• **What is needed**: The answer should hold nothing but the lines from the one with "You are a computer-use agent. The image" through the end of the listing below, each exactly as written.

• **Data shown**:

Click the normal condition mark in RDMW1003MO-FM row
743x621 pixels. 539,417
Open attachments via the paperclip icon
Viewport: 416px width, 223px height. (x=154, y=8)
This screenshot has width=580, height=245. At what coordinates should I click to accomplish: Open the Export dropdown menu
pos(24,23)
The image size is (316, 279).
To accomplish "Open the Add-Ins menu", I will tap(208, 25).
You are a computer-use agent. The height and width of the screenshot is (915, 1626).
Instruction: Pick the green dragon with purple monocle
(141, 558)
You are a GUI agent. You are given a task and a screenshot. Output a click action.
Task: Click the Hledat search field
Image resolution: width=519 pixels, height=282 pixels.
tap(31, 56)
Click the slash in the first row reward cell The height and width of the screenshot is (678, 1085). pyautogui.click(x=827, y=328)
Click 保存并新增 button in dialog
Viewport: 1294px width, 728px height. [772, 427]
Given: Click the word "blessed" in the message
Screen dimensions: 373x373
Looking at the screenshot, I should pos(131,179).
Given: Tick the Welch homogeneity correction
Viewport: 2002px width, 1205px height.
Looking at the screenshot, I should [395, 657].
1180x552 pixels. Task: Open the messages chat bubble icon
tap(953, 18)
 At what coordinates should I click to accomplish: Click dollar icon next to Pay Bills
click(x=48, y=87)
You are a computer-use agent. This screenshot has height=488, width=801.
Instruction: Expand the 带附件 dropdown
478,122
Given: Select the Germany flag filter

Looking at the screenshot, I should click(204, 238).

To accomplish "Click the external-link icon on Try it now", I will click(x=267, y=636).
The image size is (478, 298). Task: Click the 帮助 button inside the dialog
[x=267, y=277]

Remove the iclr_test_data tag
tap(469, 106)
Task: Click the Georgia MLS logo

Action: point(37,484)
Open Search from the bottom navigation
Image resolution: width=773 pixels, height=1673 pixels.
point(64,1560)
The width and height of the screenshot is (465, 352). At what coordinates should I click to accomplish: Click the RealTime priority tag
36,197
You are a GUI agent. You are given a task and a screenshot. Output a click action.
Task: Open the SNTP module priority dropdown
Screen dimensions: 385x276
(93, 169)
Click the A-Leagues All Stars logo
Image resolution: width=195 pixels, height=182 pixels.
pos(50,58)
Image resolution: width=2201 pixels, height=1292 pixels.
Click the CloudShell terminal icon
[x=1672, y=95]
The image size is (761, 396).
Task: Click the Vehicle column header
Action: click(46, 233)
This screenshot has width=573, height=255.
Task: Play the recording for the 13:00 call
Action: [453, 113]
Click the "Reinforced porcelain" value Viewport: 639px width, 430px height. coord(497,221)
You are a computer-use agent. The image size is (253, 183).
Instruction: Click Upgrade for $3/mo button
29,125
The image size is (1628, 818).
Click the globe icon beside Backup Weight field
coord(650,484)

• **Answer to this task**:
You are a computer-use agent. The image size is (253, 183).
Instruction: Click Upgrade for $3/mo button
29,125
The image size is (1628, 818).
Click the globe icon beside Backup Weight field
coord(650,484)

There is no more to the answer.